Мастино начал было пререкаться, но нечто в ледяном взгляде тетки остановило его. Он перекрестился у Катерины перед носом и пошел к дверям. Однако, осеняя себя крестным знамением, Мастино успел исподтишка дернуть Ческо за светлую кудряшку. Малыш взвизгнул и захныкал. Пьетро потянулся, чтобы схватить Мастино, но тот бросился бежать и моментально затерялся в толпе.
– Оставь его, Пьетро, – напевно молвила Катерина, успокаивая ребенка, пока хныканье не перешло в рев. – Тише, тише, Ческо. Что толку гоняться за Мастино, сейчас главное – успокоить малыша. Ш-ш-ш-ш-ш.
– Как Мастино похож на своего отца, – заметил Данте. – Я всегда терпеть не мог Альбоино.
– Не вы один. – (Ческо отчаянно вырывался.) – Мессэр Алагьери, не могли бы вы почитать стихи? Может, тогда Ческо успокоится. Мастино его спровоцировал – теперь Ческо будет бороться за собственную самостоятельность.
Пьетро вытянул руки.
– Давайте я его подержу.
Донна Катерина не возражала.
– Будь начеку, а не то он испортит твой великолепный фарсетто.

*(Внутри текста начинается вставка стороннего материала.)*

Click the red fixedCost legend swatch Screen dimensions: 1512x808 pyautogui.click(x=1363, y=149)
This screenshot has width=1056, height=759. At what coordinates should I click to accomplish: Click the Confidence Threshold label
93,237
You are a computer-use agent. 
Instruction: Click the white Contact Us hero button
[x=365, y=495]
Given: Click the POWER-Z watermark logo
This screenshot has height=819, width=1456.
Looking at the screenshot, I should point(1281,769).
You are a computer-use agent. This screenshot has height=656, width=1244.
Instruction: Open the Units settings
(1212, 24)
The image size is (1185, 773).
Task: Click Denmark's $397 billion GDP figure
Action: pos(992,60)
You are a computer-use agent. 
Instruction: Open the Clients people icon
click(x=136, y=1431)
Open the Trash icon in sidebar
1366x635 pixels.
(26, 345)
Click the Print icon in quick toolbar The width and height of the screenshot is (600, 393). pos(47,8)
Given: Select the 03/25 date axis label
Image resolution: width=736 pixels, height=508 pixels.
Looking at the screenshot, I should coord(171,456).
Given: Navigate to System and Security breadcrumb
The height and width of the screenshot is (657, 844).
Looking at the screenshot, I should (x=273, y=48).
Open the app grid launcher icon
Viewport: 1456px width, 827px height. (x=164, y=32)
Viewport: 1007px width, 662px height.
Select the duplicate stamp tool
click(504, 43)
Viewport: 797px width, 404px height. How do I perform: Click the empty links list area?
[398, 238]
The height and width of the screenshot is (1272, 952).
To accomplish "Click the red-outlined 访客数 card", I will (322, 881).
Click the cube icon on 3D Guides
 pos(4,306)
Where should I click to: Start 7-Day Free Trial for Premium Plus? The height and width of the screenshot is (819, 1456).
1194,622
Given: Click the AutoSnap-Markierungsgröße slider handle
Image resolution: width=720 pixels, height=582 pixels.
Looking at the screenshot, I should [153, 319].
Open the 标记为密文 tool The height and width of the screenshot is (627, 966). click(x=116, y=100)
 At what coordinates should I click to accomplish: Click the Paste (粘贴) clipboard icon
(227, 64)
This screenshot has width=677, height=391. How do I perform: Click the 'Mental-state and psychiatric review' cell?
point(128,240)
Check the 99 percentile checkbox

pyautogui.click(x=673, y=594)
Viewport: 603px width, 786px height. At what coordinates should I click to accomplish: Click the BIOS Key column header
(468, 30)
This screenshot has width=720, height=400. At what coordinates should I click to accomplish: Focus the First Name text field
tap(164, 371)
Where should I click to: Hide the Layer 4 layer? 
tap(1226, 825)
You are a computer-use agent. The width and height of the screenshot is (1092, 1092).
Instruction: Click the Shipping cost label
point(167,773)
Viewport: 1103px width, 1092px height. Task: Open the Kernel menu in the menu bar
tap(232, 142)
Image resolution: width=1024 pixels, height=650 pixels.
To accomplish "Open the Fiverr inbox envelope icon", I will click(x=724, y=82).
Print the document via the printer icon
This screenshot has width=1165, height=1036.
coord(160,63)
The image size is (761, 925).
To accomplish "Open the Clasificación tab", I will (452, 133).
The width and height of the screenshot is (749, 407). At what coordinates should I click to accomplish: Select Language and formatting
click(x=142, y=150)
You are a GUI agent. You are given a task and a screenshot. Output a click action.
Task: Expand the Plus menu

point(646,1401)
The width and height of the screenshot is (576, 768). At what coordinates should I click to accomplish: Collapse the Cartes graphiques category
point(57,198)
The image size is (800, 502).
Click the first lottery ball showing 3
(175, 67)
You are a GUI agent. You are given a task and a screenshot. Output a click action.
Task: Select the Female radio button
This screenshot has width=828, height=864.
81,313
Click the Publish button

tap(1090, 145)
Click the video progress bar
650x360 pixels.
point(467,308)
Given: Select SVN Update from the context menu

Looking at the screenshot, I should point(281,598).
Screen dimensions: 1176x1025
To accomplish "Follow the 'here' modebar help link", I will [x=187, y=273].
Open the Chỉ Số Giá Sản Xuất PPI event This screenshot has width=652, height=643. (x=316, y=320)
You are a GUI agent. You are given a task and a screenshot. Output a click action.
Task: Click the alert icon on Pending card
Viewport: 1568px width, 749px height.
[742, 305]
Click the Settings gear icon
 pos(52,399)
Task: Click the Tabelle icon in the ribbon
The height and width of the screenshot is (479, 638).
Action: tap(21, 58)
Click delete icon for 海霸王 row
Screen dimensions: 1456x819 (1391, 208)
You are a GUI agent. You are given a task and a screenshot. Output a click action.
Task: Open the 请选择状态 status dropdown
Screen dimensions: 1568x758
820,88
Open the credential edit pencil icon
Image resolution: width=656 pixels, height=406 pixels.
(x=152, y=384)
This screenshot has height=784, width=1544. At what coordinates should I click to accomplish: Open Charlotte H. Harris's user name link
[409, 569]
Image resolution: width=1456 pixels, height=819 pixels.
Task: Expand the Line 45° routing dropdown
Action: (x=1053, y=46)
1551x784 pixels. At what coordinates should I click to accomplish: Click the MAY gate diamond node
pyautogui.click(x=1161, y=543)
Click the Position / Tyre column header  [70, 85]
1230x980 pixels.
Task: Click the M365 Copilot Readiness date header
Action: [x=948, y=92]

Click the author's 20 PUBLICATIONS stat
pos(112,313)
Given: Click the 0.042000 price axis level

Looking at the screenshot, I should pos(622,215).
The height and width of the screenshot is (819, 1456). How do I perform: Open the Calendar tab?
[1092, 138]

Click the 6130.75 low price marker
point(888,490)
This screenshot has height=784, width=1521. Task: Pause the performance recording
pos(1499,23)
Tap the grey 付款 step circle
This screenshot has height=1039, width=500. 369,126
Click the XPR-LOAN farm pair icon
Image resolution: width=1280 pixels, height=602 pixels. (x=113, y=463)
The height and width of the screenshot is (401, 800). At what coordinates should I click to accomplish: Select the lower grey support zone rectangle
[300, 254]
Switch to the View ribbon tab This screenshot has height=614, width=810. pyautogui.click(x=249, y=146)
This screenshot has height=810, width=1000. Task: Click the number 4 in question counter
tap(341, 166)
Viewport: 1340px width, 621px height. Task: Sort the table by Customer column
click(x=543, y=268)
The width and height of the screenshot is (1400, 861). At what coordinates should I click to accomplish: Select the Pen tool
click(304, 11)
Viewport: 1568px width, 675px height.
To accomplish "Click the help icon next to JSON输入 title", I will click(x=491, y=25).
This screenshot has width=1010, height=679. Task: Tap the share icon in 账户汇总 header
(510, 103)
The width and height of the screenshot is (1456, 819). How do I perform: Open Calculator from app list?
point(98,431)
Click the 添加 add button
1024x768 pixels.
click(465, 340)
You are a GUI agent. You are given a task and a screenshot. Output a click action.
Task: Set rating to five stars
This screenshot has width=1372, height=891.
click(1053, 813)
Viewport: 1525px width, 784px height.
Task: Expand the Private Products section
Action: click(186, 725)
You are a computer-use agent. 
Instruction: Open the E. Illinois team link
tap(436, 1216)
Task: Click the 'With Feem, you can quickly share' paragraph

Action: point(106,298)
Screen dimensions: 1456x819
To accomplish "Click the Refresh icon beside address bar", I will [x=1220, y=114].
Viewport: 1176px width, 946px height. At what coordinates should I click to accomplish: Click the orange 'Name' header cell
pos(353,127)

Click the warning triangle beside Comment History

Ческо, переданный в распоряжение нового человека, мельком взглянул на Пьетро и потянулся к серебряному кинжалу. Пьетро мягко накрыл рукоять ладонью, однако маленькие пальчики успели коснуться металла. Левой ручонкой Ческо схватил эфес, и Пьетро пришлось разжать его пальцы. Одной рукой удерживая извивающегося, хихикающего малыша, другою Пьетро отцепил кинжал и положил его на пол рядом с Меркурио.
Внезапно ребенок извернулся и повис на одной руке так, что ноги его коснулись плиточного пола. Он бы вывихнул плечо, если бы не Меркурио, который подскочил и скользнул под мальчика, пока Пьетро перехватывал его поперек живота.
Ческо при виде щенка засмеялся, но вдруг заметил перо на шляпе Пьетро. Направление его усилий тотчас изменилось на прямо противоположное, маленькие пальчики двинулись к вожделенному перу. Пьетро поспешно снял шляпу и положил ее на кинжал. Лицо ребенка исказил праведный гнев.